Supplied material:
┌────────

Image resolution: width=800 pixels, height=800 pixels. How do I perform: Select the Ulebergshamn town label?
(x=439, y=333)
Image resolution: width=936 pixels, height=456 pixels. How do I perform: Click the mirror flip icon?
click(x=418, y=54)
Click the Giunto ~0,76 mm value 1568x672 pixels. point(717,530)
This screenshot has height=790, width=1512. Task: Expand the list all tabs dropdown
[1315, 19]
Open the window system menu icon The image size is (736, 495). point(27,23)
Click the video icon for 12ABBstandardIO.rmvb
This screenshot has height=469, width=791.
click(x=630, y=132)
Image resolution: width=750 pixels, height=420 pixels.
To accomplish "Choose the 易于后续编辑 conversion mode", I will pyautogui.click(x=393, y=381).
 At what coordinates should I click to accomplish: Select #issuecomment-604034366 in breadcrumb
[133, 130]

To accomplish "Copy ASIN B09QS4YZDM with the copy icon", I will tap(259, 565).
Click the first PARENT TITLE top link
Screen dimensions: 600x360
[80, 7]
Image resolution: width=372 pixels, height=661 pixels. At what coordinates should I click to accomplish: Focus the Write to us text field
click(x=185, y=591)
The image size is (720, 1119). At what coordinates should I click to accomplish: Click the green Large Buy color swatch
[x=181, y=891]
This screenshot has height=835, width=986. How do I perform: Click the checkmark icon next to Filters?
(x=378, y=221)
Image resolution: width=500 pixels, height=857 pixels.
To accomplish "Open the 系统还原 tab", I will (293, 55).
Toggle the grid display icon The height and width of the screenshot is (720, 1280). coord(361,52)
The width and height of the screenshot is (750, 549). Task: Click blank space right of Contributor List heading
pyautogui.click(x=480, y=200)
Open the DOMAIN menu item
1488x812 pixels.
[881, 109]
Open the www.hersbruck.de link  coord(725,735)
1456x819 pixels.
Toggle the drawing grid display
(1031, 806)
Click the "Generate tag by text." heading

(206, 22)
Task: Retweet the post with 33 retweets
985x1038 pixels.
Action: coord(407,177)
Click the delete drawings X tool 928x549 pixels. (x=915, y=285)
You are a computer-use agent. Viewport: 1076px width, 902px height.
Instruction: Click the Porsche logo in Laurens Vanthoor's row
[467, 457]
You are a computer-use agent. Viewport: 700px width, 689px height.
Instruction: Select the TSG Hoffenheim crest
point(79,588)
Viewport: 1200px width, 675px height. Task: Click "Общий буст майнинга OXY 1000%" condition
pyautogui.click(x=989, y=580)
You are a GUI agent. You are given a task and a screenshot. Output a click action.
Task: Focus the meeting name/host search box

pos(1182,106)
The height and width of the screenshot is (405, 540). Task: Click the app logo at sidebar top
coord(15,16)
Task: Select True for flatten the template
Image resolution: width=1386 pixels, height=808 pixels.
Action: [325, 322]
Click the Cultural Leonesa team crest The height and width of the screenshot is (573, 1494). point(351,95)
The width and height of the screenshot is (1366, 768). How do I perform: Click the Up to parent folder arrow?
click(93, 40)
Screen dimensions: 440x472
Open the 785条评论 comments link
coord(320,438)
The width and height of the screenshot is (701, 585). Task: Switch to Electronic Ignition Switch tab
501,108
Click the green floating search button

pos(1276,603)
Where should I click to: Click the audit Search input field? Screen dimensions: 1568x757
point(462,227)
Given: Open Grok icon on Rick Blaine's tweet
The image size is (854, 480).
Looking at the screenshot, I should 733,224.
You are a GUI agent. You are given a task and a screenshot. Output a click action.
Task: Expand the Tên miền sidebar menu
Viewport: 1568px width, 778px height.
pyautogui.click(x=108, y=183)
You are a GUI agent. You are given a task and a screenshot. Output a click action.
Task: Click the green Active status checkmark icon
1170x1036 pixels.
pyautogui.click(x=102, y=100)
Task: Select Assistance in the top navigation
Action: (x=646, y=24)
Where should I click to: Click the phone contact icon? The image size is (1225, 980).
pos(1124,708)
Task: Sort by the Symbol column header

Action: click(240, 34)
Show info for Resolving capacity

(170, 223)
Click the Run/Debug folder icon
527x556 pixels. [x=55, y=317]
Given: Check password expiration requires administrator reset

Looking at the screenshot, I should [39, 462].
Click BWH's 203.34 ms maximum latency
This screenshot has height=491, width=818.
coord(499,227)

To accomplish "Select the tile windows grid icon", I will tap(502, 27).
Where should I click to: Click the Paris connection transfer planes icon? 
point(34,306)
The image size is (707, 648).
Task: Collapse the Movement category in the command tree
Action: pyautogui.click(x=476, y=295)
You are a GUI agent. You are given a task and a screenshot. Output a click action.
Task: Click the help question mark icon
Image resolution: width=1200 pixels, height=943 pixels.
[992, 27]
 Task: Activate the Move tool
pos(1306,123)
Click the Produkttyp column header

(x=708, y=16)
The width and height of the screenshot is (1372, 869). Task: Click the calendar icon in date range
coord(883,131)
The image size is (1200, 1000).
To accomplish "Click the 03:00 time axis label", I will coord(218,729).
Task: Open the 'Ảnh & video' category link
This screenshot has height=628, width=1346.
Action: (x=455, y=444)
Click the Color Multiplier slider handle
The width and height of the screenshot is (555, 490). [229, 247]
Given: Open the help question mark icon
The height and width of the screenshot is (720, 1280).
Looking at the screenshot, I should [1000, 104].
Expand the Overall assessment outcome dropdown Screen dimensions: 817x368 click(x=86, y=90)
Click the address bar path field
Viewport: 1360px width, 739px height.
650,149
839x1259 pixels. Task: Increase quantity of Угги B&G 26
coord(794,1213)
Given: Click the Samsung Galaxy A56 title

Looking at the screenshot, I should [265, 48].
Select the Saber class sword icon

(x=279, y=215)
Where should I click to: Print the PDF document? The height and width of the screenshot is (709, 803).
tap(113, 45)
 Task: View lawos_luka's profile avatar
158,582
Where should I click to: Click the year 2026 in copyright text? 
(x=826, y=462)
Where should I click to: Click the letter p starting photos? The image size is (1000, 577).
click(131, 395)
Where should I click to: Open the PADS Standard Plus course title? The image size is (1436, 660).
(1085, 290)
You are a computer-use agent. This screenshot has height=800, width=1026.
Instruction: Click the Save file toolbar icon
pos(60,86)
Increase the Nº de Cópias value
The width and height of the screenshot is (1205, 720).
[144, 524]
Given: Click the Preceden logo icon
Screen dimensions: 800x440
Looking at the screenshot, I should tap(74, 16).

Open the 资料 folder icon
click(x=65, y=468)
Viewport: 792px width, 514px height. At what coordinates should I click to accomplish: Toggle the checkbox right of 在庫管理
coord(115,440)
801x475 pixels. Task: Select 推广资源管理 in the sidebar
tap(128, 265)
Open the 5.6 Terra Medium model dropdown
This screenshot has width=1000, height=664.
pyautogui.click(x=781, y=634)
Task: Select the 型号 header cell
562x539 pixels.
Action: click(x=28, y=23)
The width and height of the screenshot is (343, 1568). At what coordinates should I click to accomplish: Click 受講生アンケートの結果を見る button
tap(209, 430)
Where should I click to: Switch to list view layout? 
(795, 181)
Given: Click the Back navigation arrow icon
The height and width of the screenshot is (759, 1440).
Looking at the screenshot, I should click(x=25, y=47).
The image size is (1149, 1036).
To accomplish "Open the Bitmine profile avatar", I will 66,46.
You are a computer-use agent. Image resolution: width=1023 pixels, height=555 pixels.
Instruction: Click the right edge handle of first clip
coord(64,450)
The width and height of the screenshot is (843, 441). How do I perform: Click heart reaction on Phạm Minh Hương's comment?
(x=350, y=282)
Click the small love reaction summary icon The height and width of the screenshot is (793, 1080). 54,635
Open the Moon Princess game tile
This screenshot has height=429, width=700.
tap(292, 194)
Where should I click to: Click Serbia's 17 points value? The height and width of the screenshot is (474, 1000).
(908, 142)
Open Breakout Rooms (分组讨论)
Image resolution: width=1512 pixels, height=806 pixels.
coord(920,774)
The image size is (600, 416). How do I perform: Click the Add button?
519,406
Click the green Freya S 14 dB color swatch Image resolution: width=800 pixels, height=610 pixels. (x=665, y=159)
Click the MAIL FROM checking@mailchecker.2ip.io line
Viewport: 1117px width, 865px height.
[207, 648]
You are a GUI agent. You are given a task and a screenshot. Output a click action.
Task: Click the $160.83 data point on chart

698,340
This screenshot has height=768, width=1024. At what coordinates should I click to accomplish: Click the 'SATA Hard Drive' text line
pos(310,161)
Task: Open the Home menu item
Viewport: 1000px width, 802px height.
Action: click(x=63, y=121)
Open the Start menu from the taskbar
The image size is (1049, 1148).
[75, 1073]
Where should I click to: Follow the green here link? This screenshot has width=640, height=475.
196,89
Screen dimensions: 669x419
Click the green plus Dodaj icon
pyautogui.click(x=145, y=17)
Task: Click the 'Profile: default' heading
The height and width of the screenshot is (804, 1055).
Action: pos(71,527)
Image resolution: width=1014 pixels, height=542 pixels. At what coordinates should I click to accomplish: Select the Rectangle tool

└────────

Required action: All that belongs in the answer is the run of lines above from the line containing "You are a computer-use agent. This" through the line containing "Given: Click the Back navigation arrow icon", exactly as written.

Answer to the exercise:
You are a computer-use agent. This screenshot has height=800, width=1026.
Instruction: Click the Save file toolbar icon
pos(60,86)
Increase the Nº de Cópias value
The width and height of the screenshot is (1205, 720).
[144, 524]
Given: Click the Preceden logo icon
Screen dimensions: 800x440
Looking at the screenshot, I should tap(74, 16).

Open the 资料 folder icon
click(x=65, y=468)
Viewport: 792px width, 514px height. At what coordinates should I click to accomplish: Toggle the checkbox right of 在庫管理
coord(115,440)
801x475 pixels. Task: Select 推广资源管理 in the sidebar
tap(128, 265)
Open the 5.6 Terra Medium model dropdown
This screenshot has width=1000, height=664.
pyautogui.click(x=781, y=634)
Task: Select the 型号 header cell
562x539 pixels.
Action: click(x=28, y=23)
The width and height of the screenshot is (343, 1568). At what coordinates should I click to accomplish: Click 受講生アンケートの結果を見る button
tap(209, 430)
Where should I click to: Switch to list view layout? 
(795, 181)
Given: Click the Back navigation arrow icon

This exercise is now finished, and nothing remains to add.